### Goal
Please write out every row below word for word, keeping each one on its own line.
=======
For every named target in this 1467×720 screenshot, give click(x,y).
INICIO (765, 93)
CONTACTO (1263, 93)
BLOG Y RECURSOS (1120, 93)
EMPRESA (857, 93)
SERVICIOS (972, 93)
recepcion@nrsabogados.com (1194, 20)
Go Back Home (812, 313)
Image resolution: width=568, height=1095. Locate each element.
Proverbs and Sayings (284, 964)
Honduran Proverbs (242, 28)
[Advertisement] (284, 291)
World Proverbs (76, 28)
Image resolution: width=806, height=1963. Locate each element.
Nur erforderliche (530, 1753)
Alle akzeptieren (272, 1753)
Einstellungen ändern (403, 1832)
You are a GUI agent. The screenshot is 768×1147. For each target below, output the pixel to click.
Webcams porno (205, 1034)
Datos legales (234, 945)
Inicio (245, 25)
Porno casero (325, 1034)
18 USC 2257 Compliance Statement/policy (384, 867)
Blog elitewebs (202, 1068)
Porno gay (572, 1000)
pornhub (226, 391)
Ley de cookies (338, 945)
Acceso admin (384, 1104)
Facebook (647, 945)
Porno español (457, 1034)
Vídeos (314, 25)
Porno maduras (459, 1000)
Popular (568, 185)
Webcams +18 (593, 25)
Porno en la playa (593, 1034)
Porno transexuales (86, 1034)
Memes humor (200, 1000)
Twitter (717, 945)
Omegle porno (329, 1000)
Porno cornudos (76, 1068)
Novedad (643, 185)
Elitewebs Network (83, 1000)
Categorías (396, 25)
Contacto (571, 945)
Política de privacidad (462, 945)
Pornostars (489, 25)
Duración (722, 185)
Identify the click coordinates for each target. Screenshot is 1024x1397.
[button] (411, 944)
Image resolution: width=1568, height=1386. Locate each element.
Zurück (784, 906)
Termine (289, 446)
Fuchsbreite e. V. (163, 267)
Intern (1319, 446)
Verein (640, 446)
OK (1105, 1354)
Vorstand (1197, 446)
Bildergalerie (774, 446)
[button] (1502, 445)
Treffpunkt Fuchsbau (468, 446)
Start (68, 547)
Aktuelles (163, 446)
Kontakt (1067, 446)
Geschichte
=======
### Complete response
For every named target in this 1467×720 screenshot, give click(x,y).
INICIO (765, 93)
CONTACTO (1263, 93)
BLOG Y RECURSOS (1120, 93)
EMPRESA (857, 93)
SERVICIOS (972, 93)
recepcion@nrsabogados.com (1194, 20)
Go Back Home (812, 313)
Image resolution: width=568, height=1095. Locate each element.
Proverbs and Sayings (284, 964)
Honduran Proverbs (242, 28)
[Advertisement] (284, 291)
World Proverbs (76, 28)
Image resolution: width=806, height=1963. Locate each element.
Nur erforderliche (530, 1753)
Alle akzeptieren (272, 1753)
Einstellungen ändern (403, 1832)
You are a GUI agent. The screenshot is 768×1147. For each target below, output the pixel to click.
Webcams porno (205, 1034)
Datos legales (234, 945)
Inicio (245, 25)
Porno casero (325, 1034)
18 USC 2257 Compliance Statement/policy (384, 867)
Blog elitewebs (202, 1068)
Porno gay (572, 1000)
pornhub (226, 391)
Ley de cookies (338, 945)
Acceso admin (384, 1104)
Facebook (647, 945)
Porno español (457, 1034)
Vídeos (314, 25)
Porno maduras (459, 1000)
Popular (568, 185)
Webcams +18 (593, 25)
Porno en la playa (593, 1034)
Porno transexuales (86, 1034)
Memes humor (200, 1000)
Twitter (717, 945)
Omegle porno (329, 1000)
Porno cornudos (76, 1068)
Novedad (643, 185)
Elitewebs Network (83, 1000)
Categorías (396, 25)
Contacto (571, 945)
Política de privacidad (462, 945)
Pornostars (489, 25)
Duración (722, 185)
Identify the click coordinates for each target. Screenshot is 1024x1397.
[button] (411, 944)
Image resolution: width=1568, height=1386. Locate each element.
Zurück (784, 906)
Termine (289, 446)
Fuchsbreite e. V. (163, 267)
Intern (1319, 446)
Verein (640, 446)
OK (1105, 1354)
Vorstand (1197, 446)
Bildergalerie (774, 446)
[button] (1502, 445)
Treffpunkt Fuchsbau (468, 446)
Start (68, 547)
Aktuelles (163, 446)
Kontakt (1067, 446)
Geschichte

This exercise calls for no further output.